Faltar às aulas, para estar na conversa com o músico e sapateiro, também não era algo fora de questão. “Uma ocasião resolveram não ir à aula. O Dr. Carvalho, que era meu primo e muito meu amigo, foi lá buscá-los. Cada um que ia saindo levava com um chuto na bola”.

Muito católico, privou com D. Abílio:

“Eu era muito amigo do D. Abílio, e o D. Abílio meu”, conta-nos, falando acerca do antigo Bispo de Bragança-Miranda e fundador deste jornal, com quem privou, durante muitos serões, “com o César barbeiro”, “até que se foi embora para Chacim”.

Conta-nos também que quando o Con. Jerónimo era Reitor do Seminário, queria que trabalhasse, como sapateiro, para aquela instituição. “Ainda era o Dr. Sobrinho estudante”. Como tinha muita freguesia, e eram 200 e tal estudantes, na altura, no Seminário, custou-lhe a aceitar o trabalho, que era feito por dois sapateiros.

Regresso à Música, na década de 80:

Depois de muitos anos de trabalho, um grupo de amigos foi desafiá-lo para fazer parte de uma nova banda, a “Mini-banda”, que ainda hoje está no activo. Um dos elementos desta formação é, inclusive, o saxofonista Ricardo, neto de Abílio.

No início ainda ficou relutante, mas depois de ir ao primeiro ensaio, o gosto renasceu e voltou a percorrer muitas das localidades do distrito. Durante este período, além dos netos, ensinou também muitos jovens a tocar. A Daniela, a neta, “também aprendia bem, mas disseram-lhe que era para ir para a banda deixou. Não havia meninas e não queria a farda”. Recorda, com orgulho, que pôs o neto Ricardo a acompanhar a banda com oito anos, contrariando a mulher. O neto, depois de fazer a primeira festa, apanhou o gosto e hoje ainda toca na banda.
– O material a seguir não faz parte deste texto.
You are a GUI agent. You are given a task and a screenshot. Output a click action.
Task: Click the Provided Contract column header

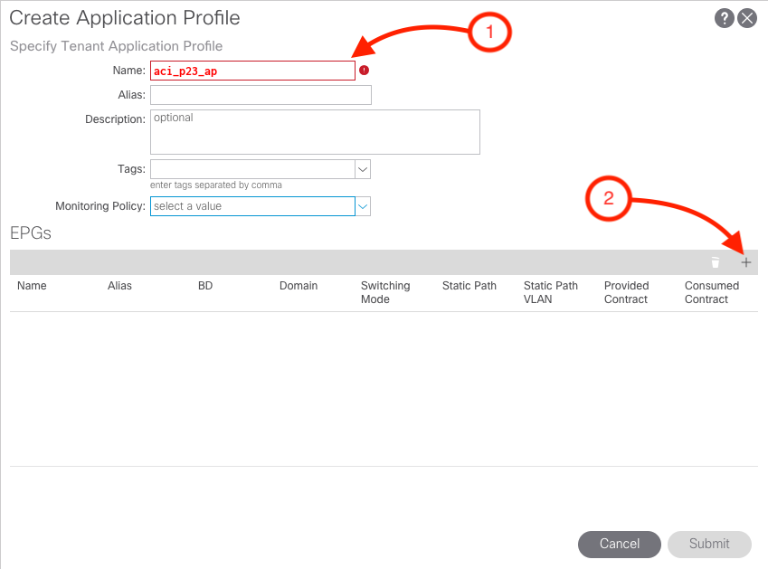[626, 292]
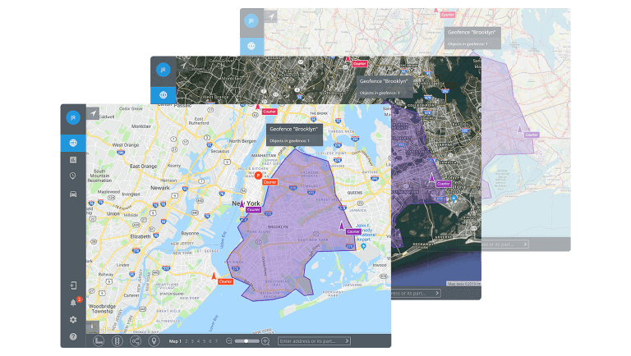Open the settings gear in sidebar

pyautogui.click(x=72, y=320)
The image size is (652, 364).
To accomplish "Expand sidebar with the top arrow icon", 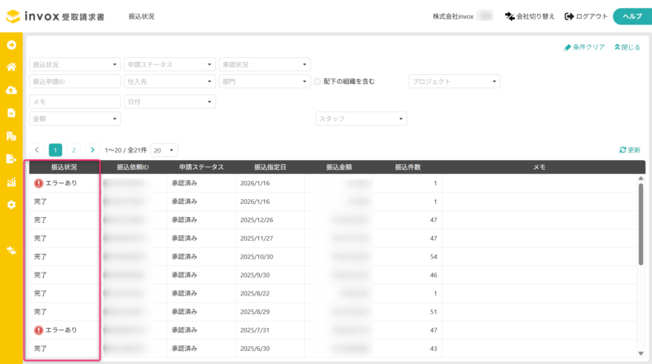I will point(11,44).
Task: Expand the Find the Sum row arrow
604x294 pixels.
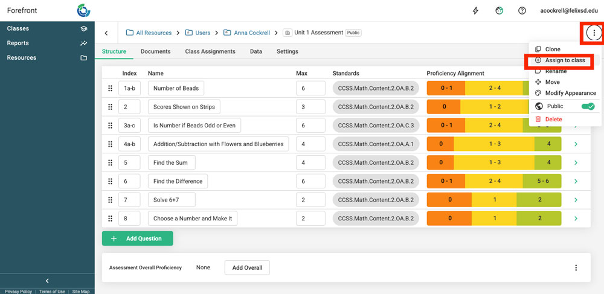Action: click(576, 163)
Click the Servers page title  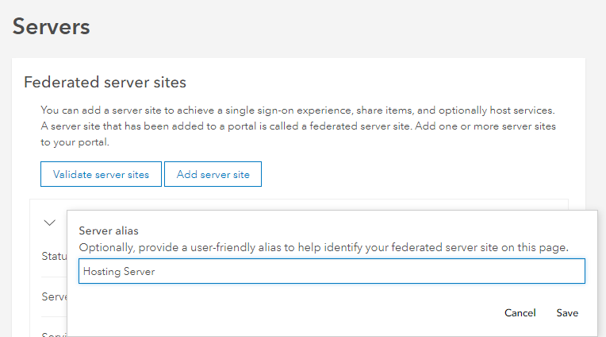(52, 26)
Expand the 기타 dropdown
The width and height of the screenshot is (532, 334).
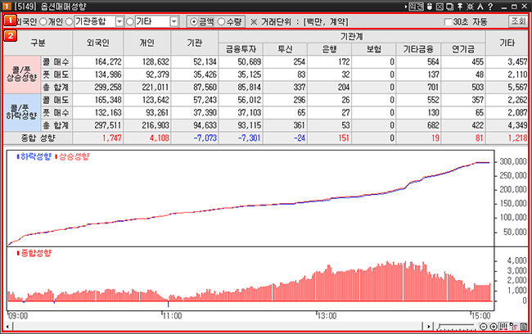point(173,21)
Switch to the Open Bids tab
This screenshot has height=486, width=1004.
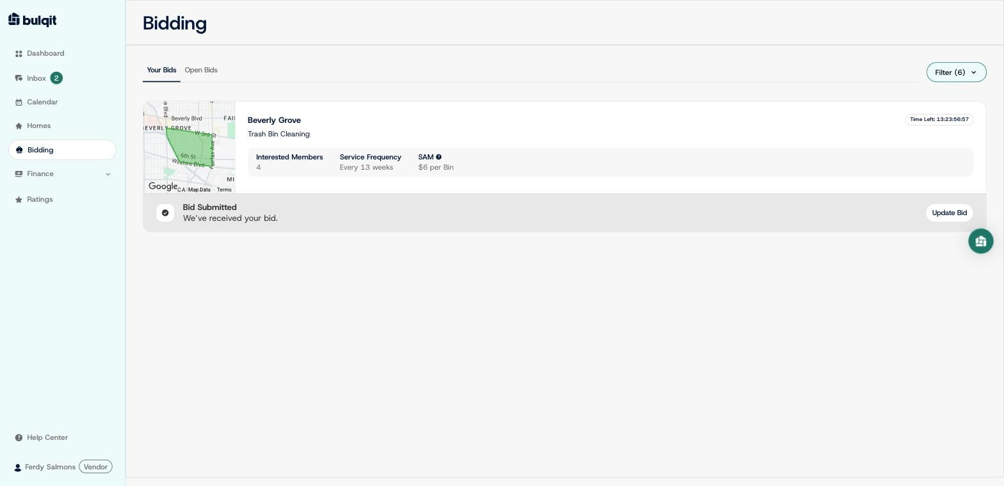[201, 70]
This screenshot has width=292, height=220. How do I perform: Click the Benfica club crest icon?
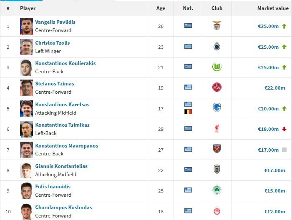tap(217, 26)
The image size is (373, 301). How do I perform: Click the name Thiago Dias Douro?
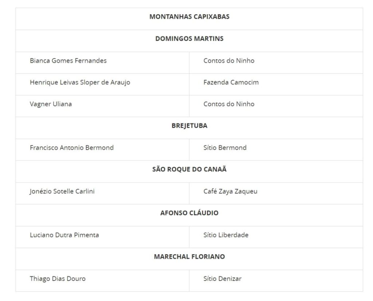point(58,279)
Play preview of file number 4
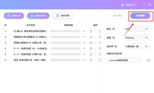 (91, 49)
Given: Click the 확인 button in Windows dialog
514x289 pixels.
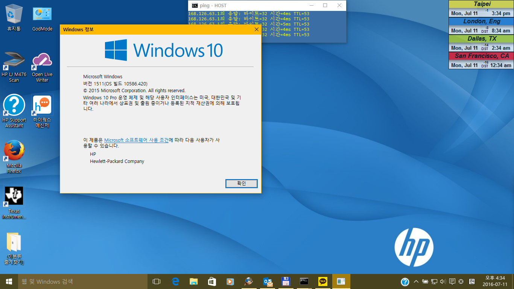Looking at the screenshot, I should click(x=241, y=183).
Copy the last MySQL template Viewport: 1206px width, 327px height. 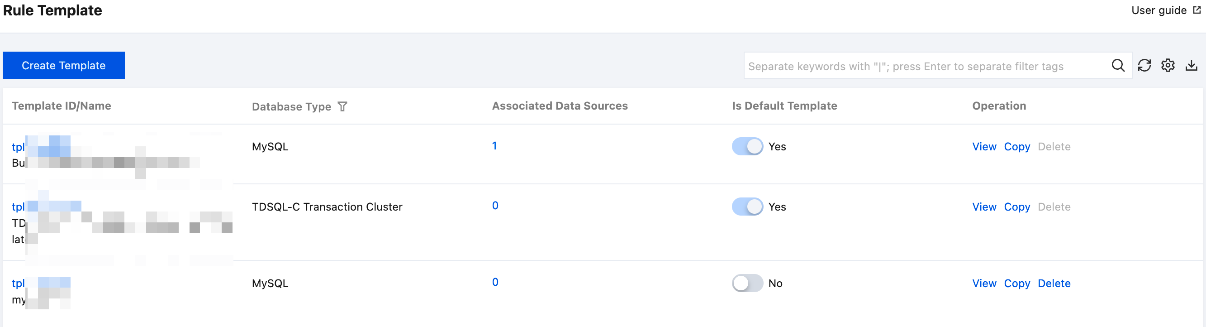[x=1016, y=283]
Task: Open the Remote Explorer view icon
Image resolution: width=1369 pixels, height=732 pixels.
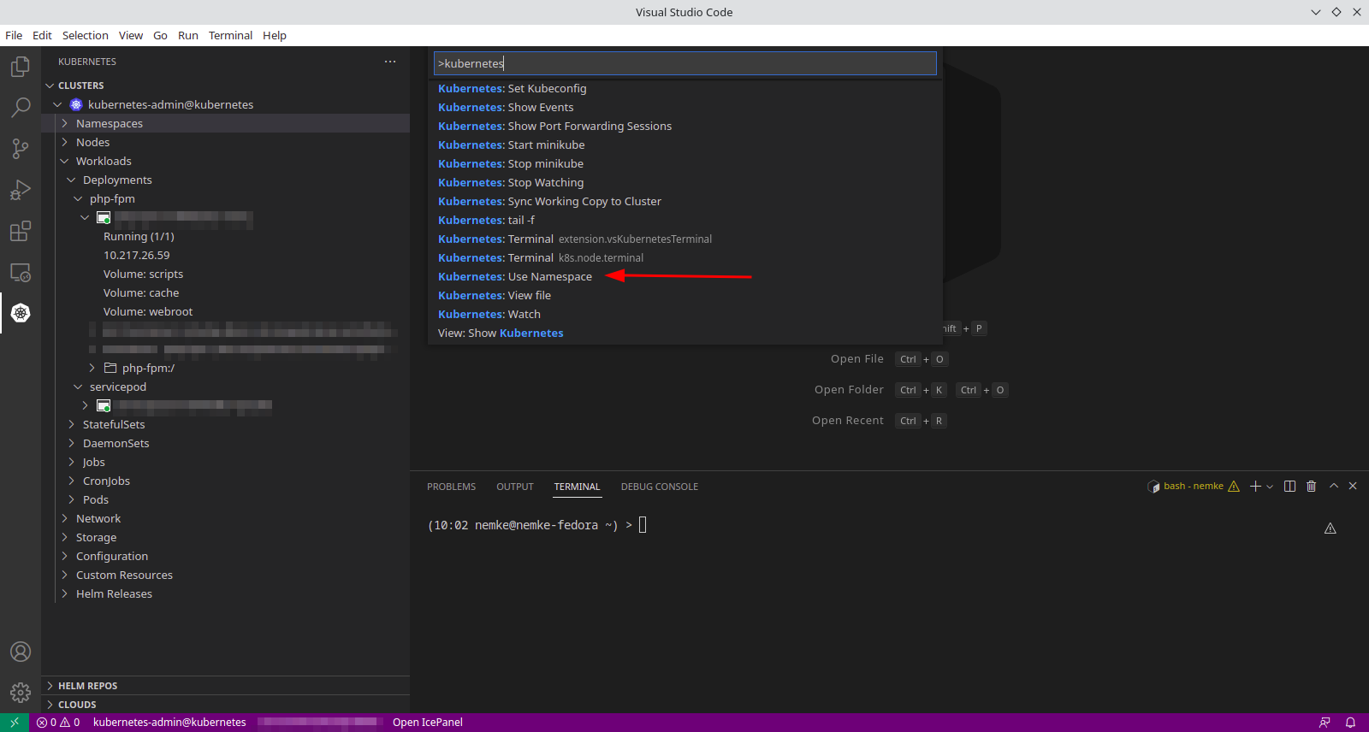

O outro neto, o Paulo, formou-se em música, e está colocado como professor nos Açores, “já vão alguns anos”, diz-nos, afirmando, de seguida, que de toda esta conversa “não se tira nada”. Tira ou não é o que resta saber de uma história em que música desempenhou um papel fundamental e ainda desempenha, mau grado o clarinete ter cessado de tocar.

Foto: Antiga Banda onde, ao centro, se pode ver Albino Carneiro, e também o irmão, outro dos músicos da cidade Era no Loreto que Albino Carneiro, músico por paixão e sapateiro por profissão, mais gostava de ir tocar clarinete, em bailes em que a música era muito diferente da de hoje e a alegria da juventude talvez maior.